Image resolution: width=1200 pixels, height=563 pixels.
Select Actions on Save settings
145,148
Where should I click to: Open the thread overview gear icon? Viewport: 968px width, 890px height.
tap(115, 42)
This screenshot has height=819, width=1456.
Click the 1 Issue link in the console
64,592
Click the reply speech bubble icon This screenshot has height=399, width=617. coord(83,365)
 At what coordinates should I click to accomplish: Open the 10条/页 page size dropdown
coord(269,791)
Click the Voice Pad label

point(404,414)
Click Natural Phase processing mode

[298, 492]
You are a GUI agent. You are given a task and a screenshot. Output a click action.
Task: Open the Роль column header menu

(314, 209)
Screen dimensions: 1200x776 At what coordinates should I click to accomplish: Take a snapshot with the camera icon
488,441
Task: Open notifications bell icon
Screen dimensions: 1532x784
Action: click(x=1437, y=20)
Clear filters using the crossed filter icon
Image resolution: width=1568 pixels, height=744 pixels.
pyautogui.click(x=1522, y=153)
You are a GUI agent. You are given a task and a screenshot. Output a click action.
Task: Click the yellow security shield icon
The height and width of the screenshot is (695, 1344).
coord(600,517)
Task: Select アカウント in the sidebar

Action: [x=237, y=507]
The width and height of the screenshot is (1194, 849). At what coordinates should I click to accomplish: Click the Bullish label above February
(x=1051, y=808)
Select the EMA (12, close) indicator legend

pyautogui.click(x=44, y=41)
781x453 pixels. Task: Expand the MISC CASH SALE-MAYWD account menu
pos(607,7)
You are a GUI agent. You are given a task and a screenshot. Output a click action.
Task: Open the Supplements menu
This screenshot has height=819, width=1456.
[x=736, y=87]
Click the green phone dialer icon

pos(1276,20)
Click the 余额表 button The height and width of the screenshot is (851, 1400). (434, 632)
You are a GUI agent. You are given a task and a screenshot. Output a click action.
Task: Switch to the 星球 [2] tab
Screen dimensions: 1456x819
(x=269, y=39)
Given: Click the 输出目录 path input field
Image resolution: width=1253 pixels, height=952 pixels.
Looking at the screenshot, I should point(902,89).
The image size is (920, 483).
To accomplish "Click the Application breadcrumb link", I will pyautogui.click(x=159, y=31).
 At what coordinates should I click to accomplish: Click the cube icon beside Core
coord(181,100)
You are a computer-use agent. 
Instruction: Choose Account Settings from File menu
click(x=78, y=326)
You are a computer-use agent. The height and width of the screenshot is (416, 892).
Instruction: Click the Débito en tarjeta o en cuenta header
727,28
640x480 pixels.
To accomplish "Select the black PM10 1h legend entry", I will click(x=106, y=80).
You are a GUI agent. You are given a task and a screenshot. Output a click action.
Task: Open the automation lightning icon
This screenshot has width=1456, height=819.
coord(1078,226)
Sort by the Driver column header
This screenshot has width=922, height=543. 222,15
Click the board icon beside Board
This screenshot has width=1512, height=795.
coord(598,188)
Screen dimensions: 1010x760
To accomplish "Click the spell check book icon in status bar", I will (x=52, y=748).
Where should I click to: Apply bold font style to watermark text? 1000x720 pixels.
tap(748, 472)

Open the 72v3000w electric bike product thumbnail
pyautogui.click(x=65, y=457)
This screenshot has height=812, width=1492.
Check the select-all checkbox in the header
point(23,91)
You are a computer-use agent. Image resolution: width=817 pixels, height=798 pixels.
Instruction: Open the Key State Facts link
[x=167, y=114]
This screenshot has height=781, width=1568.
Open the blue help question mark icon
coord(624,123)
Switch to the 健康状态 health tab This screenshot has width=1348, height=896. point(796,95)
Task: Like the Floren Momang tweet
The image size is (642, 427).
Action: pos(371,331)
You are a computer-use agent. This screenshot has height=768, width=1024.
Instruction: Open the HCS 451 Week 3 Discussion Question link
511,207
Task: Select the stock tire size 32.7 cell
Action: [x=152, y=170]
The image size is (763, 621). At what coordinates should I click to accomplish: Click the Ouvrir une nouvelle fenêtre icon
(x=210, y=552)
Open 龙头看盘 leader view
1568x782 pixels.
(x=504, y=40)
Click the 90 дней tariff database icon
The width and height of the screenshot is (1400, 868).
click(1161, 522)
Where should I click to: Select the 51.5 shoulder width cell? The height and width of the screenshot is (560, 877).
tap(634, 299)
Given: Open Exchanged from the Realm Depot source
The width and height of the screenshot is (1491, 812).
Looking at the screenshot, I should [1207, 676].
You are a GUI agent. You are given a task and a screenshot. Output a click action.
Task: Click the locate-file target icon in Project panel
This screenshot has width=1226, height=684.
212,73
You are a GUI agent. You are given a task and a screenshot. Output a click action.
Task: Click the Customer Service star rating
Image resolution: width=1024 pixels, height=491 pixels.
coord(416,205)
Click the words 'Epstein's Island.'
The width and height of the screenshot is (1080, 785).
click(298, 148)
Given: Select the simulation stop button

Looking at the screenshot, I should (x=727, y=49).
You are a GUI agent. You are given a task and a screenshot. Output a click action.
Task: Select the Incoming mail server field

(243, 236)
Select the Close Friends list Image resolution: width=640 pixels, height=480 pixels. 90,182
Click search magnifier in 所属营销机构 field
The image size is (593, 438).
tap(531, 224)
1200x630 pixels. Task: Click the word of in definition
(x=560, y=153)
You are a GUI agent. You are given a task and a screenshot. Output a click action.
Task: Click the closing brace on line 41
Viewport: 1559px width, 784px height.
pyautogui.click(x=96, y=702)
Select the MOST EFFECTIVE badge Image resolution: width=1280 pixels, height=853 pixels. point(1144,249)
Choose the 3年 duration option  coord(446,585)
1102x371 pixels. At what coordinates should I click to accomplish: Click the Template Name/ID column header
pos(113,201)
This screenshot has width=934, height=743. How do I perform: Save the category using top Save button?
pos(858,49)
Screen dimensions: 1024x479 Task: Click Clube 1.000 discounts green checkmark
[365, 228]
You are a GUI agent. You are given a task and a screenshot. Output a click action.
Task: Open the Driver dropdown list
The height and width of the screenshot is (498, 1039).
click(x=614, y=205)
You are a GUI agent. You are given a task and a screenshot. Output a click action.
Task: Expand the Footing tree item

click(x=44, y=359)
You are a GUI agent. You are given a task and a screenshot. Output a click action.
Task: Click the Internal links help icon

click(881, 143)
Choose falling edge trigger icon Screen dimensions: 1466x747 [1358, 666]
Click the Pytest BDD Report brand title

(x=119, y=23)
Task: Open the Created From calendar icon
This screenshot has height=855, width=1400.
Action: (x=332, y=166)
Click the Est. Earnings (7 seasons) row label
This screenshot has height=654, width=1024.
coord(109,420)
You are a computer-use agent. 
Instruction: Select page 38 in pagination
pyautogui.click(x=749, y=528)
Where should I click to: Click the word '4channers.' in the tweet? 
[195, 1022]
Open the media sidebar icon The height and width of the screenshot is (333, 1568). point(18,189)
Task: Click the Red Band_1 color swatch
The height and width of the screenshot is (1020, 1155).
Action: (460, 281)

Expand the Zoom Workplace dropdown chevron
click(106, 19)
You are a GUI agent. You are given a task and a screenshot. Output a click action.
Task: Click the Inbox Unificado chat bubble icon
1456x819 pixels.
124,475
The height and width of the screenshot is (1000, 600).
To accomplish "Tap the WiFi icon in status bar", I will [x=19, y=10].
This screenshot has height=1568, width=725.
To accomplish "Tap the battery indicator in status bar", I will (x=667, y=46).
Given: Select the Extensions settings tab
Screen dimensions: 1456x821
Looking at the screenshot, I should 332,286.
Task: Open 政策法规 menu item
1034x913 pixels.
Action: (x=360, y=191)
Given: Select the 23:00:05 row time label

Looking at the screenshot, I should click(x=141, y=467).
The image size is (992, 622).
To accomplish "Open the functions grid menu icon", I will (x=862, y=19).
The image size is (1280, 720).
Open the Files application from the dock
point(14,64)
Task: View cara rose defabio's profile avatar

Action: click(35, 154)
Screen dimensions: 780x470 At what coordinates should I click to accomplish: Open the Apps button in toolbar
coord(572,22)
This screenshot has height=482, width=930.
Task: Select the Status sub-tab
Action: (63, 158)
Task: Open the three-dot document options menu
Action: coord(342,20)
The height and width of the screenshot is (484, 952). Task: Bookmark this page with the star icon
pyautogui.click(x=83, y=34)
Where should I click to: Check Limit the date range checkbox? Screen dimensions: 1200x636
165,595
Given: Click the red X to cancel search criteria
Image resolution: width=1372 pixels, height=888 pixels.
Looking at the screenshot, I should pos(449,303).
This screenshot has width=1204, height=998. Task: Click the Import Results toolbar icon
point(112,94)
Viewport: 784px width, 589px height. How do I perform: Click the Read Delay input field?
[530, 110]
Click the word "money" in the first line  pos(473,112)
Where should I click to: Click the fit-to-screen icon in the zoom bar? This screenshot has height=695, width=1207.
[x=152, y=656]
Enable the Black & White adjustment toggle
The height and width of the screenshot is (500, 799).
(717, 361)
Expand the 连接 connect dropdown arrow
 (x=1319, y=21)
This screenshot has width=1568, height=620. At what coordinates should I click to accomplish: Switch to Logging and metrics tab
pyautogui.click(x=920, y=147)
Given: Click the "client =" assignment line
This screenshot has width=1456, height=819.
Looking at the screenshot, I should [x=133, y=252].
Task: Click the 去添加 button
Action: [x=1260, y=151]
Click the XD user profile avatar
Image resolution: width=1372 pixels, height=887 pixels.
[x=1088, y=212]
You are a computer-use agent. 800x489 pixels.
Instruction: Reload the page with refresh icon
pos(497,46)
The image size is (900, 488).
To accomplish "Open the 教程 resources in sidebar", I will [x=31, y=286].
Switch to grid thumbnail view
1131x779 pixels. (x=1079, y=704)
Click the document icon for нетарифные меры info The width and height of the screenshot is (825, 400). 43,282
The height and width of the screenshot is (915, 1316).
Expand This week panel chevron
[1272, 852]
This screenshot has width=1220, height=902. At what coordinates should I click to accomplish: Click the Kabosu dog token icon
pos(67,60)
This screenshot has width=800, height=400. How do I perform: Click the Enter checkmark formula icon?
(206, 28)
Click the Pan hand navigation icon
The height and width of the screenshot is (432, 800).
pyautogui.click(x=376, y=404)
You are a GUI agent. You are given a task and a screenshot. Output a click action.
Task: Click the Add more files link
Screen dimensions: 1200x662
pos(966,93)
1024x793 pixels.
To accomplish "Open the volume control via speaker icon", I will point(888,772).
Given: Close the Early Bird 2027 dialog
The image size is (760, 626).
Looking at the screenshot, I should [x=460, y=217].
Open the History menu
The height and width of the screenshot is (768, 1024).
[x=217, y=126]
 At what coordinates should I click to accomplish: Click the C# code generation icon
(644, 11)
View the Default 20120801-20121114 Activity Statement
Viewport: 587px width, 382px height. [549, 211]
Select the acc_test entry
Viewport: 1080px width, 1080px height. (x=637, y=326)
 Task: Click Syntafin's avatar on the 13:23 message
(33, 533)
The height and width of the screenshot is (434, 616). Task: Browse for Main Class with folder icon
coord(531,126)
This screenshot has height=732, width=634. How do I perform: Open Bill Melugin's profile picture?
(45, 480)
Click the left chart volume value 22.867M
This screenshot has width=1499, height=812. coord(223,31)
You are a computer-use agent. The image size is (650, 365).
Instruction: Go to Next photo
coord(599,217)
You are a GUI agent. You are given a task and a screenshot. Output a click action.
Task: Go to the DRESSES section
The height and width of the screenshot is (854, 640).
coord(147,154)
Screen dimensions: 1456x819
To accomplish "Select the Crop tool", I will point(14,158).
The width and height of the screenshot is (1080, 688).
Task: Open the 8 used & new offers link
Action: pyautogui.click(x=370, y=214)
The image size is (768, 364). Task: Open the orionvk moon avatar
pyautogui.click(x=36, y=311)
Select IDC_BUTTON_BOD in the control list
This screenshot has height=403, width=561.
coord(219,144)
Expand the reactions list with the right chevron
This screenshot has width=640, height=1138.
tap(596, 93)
-.-.-
- REQUIREMENTS: Pick out every line in the rows above that contains the string "sidebar", and copy each one in full. Case counts.

- THE SOLUTION:
Task: Select アカウント in the sidebar
Open the media sidebar icon The height and width of the screenshot is (333, 1568). point(18,189)
To accomplish "Open the 教程 resources in sidebar", I will [x=31, y=286].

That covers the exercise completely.